The last of the fire had flared up. The flame went out.
Sinking back in her chair, she waited in a tranced stillness, her eyes on the ashes of the fire. She had said her say out, perhaps the man knew it, and as she leaned back in the cushions he saw how completely it all lay with him at the end. She thought he came back and waited a second at her side; she thought he bent a moment over her, but she did not stir until the cold wind from an opening door, till the clicking of a latch made her start, and then she turned to see that he had gone.
Bulstrode came back to the castle Christmas Day at nine o'clock. But the hour had the effect of being much earlier. The winter morning panoplied with festivity began its life slowly, and not all the day's brightness through which he had speeded his motor had yet come into the house. Bulstrode, drawn by it, went directly back to the room he had left several hours before, as though he expected still to find the woman he loved sitting before the extinguished fire.
Two parlor maids were whisking their skirts and dusters out of the opposite door, a footman at their heels. Touches of the inevitable order which reduces an agreeable disarray to the impersonal had already been put to the scene of Jimmy's tenderness, and the curtains drawn well away from the long windows let in the morning that entered broadly and fell across the hearth and the fresh-lit fire.
Clean logs replaced the cold ashes: the match had just finished with the kindlings, and Bulstrode went over to welcome the crackling of the young blaze. The absence of his host, the castle once more handed over to him for the time, gave him a feeling of proprietorship in the bright cordial room, but looking up at the portraits of Westboro's in puffs and velvets, Jimmy couldn't find an ancestor! Their amours and indulgences had written brilliant and amusing history; the gentlemen had gone mad at ladies' carriage wheels, they had carried off their scandals with the highest of hands, and still held their heads well. They had carved and raped and loved their way down to the present time, and were none the less a proud line of pure British blood. The American bachelor, about whose fine head nothing picturesque or worthy of history circled, looked up at the Dukes of Westboro' musingly, and there was not a peer or a noble better to look upon or who had been at heart a truer lover, although he did not know it.
During the lapse of time between leaving this same room and his present return, Bulstrode had not tossed on a sleepless bed; he had slept soundly, and during his rest the several dials had called out like bells, their voice, Utere dum licet; and finally a real bell had roused him to the fact that it was day, a new day, and that unless he was killed en route to the castle, nothing could keep him from the place and from her.

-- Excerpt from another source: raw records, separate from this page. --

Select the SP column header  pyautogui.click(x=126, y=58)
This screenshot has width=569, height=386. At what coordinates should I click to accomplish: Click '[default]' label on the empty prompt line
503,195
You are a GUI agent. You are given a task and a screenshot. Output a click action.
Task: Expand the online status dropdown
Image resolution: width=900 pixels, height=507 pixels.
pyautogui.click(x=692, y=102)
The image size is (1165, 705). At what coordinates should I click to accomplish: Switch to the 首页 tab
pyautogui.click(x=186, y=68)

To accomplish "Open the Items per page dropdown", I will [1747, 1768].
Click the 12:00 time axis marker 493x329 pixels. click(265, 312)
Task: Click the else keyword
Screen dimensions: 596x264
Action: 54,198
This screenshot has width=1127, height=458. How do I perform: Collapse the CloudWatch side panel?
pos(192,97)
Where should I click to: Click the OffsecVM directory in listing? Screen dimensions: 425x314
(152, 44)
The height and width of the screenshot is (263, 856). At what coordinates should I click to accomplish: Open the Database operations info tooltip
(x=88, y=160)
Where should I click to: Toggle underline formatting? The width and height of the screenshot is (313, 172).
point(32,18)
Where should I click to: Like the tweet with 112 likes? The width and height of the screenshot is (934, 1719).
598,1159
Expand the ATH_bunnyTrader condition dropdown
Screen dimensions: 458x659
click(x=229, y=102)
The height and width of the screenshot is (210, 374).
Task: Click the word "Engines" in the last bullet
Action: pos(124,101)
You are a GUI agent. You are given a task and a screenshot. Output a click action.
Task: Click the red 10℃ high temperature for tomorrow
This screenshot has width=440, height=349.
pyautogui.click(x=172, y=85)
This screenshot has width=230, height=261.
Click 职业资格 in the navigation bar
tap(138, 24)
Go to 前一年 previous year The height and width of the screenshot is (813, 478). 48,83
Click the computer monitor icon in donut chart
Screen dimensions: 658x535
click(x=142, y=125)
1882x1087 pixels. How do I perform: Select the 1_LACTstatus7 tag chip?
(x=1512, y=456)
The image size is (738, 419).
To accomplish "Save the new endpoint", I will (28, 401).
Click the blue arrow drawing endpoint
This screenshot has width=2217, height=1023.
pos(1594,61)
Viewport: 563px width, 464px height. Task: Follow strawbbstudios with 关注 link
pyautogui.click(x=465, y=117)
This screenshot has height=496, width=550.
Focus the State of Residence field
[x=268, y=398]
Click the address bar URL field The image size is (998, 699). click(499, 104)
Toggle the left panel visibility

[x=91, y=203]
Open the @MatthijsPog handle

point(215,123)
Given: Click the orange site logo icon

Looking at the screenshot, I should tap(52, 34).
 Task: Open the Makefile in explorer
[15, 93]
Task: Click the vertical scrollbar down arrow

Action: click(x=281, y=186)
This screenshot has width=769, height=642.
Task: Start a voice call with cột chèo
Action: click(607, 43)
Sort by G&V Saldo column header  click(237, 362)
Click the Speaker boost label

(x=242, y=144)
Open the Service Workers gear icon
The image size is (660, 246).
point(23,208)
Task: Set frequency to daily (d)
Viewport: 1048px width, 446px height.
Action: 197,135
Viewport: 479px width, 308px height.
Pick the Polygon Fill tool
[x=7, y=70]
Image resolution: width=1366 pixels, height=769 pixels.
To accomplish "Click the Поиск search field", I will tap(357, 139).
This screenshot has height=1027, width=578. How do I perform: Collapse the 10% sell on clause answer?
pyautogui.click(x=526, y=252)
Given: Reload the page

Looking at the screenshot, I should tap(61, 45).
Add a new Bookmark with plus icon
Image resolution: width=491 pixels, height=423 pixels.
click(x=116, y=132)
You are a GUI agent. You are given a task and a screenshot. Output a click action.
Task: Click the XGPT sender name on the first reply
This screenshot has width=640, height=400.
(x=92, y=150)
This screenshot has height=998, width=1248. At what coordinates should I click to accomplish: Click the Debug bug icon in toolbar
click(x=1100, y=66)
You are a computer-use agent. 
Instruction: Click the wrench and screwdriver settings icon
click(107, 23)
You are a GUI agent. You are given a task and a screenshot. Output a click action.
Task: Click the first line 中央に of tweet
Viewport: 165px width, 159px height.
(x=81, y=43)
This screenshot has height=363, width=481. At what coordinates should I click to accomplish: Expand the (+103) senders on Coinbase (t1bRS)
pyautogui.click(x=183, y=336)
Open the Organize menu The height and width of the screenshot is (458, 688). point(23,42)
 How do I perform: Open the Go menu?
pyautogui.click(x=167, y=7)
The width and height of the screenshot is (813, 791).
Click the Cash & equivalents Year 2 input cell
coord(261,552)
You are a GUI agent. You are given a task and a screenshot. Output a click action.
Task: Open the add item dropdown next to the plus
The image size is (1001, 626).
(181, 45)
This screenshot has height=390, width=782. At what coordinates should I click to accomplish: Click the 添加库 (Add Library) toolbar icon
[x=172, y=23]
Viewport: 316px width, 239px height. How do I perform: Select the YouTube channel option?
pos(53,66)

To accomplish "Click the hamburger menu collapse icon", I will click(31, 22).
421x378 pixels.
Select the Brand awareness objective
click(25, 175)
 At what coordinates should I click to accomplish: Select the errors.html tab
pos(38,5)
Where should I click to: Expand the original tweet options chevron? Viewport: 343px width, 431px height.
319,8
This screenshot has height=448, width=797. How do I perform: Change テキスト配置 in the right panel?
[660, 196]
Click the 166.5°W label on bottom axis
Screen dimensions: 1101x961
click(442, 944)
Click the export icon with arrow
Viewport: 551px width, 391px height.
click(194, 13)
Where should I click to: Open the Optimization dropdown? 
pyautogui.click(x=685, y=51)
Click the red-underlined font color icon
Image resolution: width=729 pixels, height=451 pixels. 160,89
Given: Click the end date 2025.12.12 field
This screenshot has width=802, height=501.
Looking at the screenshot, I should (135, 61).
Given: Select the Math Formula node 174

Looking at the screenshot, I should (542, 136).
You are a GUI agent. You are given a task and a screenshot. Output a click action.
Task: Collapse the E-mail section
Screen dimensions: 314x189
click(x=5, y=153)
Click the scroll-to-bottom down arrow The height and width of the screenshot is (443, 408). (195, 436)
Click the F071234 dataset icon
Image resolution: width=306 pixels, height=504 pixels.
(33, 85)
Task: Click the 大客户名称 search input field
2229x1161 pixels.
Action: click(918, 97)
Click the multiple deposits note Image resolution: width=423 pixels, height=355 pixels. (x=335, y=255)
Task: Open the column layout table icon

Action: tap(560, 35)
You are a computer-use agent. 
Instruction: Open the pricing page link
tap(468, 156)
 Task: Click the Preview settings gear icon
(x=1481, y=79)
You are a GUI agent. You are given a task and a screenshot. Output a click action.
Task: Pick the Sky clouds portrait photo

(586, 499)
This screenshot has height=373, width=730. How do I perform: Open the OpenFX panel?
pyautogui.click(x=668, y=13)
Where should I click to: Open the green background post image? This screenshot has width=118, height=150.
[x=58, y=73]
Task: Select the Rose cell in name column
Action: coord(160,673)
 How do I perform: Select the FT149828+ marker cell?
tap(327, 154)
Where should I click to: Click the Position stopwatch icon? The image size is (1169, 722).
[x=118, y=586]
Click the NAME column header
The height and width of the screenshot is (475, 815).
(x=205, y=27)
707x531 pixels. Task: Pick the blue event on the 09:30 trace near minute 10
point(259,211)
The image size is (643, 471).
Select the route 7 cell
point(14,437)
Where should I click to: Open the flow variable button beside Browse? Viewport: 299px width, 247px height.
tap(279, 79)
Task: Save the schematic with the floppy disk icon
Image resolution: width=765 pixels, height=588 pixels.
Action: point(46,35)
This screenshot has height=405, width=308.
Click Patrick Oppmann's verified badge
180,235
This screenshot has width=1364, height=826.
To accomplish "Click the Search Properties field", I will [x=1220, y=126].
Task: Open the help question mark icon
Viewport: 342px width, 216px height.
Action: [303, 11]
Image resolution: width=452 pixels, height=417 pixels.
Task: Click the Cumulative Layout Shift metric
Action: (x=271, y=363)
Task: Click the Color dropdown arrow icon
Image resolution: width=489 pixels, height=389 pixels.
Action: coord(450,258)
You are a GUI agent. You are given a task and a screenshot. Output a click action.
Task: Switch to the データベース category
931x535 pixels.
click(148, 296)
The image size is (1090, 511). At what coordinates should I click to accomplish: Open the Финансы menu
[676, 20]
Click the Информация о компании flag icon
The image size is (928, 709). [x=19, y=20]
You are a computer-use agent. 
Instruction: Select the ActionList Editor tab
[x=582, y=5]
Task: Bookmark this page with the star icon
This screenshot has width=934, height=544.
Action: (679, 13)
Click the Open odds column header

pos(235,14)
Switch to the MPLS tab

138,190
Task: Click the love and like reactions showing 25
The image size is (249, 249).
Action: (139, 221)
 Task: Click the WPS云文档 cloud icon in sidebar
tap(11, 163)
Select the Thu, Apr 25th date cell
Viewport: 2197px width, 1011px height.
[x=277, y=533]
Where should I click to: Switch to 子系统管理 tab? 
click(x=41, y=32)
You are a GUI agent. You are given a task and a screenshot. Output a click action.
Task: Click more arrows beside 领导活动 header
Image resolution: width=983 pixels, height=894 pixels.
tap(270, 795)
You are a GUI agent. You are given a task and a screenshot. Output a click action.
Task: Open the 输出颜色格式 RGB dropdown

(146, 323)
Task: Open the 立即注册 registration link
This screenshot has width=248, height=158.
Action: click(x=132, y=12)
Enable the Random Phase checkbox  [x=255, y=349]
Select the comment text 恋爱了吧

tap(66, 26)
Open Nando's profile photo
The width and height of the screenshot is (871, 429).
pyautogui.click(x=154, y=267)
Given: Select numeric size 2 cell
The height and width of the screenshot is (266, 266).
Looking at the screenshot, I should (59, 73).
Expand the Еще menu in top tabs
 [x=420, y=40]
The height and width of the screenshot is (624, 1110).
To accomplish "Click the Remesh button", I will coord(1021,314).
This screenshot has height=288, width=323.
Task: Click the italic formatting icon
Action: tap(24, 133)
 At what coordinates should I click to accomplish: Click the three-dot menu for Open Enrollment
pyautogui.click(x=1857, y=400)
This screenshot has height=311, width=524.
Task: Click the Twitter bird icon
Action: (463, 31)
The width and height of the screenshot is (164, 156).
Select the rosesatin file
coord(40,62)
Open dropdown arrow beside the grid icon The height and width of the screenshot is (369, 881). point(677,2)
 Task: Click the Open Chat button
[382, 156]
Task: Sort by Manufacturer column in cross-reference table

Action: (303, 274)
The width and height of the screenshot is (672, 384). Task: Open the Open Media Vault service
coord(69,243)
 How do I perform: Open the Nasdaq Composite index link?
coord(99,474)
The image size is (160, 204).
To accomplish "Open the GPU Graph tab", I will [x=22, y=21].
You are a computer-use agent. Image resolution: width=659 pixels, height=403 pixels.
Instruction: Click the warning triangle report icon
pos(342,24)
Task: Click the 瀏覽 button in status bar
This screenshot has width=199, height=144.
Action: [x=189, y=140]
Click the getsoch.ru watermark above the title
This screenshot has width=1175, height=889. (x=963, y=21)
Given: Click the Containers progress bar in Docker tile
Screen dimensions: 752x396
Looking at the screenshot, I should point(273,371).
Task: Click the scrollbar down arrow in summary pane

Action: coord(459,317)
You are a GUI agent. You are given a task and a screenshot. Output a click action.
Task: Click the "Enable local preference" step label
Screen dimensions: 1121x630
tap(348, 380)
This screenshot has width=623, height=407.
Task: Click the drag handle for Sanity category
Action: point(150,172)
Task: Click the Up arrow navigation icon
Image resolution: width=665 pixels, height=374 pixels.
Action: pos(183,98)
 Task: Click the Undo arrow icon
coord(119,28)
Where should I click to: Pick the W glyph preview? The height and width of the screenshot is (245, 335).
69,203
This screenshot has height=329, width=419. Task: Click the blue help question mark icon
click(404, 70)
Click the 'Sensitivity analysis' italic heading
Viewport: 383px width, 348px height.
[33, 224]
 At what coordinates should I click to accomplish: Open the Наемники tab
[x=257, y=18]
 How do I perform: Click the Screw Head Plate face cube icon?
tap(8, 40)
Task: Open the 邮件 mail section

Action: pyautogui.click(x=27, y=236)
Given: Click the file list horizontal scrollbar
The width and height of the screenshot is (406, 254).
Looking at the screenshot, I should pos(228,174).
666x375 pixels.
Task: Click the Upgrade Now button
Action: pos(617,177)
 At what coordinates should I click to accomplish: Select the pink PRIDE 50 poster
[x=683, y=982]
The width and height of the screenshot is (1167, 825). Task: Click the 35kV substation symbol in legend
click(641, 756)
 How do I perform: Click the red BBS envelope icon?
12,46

He had no consolation in the fact that the honor and decency of society were by him strengthened and retained, nor did he plan out the sane, wise project of not seeing her again. Nor did he weigh or balance his charge or responsibility. There had been a cessation of vibration of any kind, and only one supreme, sovereign reality took possession of the world and of himself, and the limitless beauty and the limitless delight he had breathed in ever since he left her and knew how she loved him. Nothing in life, he had so felt, could dull or tarnish the glory of her face; nothing, no matter what life held for them both, could efface the touch she had laid upon him, as her arms were about him. Through the interval his past life appeared to have been, on through the new and unlived interval to come, she would be as last night she had been, she would look at him as last night she had looked. "Heavens!" he meditated, in the faces of the self-indulgent, cynical Westboro's, "I am not going to be blasé through six paradises just because there happens to be a seventh!"
A new fire spun its lilac flames behind his back. The spicy breath of the wreaths of hemlock was deliciously sweet. Little by little the sun had made its eastern way and sparkled at the pane outside, and in the radiant clarity the terrace and its charming railing, the urns with the little cedars, stood out clearly; and more than all else, the truth cried itself to him, that whatever happened, she was still here, still in the house with him.
He had chosen a Christmas gift for her in London, and determined to send it up to her now with some roses, and in this way to announce the fact that he had come back from The Dials and was ready to use the day as she liked. He felt only how beautiful it would be to see her, that it did not for a second occur to him to wonder if she on her part would feel a certain embarrassment.
In answer to his ring, not a man servant, but the perfect housekeeper rustled in, her crisp silks, her cameos, and her "Christmas face," as one of the little Westboro' chaps had called her rosy countenance, on one of his few Christmas days.